- _EXERCISE DESCRIPTION_
If a line in the records below holds the word "will", copy it.

Collected data:
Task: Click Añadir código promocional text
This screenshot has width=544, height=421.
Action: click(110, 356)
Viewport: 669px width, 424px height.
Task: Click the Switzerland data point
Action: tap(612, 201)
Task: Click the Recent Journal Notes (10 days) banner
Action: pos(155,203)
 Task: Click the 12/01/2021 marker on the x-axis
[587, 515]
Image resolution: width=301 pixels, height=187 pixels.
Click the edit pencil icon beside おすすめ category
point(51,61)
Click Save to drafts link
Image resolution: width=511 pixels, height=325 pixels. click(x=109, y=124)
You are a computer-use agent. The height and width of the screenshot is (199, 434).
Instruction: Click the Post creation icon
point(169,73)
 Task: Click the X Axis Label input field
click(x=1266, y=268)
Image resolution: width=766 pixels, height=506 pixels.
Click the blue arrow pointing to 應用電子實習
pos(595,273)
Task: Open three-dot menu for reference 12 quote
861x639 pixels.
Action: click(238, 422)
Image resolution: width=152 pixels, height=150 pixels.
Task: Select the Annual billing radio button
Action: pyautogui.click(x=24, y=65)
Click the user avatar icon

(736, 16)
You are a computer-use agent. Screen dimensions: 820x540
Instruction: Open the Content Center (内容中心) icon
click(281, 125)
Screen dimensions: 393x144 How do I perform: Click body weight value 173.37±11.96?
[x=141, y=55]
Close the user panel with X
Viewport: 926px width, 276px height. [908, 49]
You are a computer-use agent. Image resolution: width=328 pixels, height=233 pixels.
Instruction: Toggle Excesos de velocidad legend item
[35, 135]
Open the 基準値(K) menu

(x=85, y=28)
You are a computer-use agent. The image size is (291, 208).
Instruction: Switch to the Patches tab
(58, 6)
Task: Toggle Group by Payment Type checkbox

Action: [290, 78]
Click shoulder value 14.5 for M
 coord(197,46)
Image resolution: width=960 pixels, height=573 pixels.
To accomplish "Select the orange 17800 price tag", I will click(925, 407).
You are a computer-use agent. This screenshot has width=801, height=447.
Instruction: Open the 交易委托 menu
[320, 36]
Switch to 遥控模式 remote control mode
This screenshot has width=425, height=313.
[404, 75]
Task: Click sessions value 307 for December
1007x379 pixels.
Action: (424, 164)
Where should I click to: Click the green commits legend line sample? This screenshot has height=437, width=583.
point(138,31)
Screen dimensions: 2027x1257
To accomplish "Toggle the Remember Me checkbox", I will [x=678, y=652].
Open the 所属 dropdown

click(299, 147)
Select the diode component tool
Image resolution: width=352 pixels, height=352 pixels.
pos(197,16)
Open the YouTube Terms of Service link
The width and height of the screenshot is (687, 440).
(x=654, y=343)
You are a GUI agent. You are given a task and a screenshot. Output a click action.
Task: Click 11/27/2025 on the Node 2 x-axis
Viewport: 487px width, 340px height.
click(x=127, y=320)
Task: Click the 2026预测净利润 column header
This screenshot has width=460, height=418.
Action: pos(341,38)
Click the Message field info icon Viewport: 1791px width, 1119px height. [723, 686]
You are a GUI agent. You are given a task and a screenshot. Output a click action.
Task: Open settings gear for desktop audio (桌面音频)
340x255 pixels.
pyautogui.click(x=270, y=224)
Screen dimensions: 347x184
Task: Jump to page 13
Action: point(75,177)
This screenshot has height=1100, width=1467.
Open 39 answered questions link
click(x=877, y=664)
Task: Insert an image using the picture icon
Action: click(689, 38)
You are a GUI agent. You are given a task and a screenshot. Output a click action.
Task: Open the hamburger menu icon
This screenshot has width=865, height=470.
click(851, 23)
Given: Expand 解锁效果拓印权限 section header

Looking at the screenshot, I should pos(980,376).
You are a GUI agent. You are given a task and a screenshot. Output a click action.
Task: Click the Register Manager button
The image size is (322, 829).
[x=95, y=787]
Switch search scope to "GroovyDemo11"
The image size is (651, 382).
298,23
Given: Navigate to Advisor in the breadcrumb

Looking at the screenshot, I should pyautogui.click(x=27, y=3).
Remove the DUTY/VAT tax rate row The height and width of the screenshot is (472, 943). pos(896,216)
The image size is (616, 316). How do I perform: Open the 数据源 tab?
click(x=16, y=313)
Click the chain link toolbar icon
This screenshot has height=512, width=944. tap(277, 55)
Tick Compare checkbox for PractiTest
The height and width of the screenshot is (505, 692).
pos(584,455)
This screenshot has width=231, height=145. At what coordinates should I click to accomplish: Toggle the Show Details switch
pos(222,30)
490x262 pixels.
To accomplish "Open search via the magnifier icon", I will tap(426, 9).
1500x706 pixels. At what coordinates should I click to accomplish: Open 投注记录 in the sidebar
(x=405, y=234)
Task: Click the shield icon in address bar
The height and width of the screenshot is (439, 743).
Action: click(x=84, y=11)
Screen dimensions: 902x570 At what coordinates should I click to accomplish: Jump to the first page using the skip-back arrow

- _REPLY TO THE EXERCISE_
To accomplish "Select the orange 17800 price tag", I will click(925, 407).
To accomplish "Toggle the Remember Me checkbox", I will [x=678, y=652].
To accomplish "Open search via the magnifier icon", I will tap(426, 9).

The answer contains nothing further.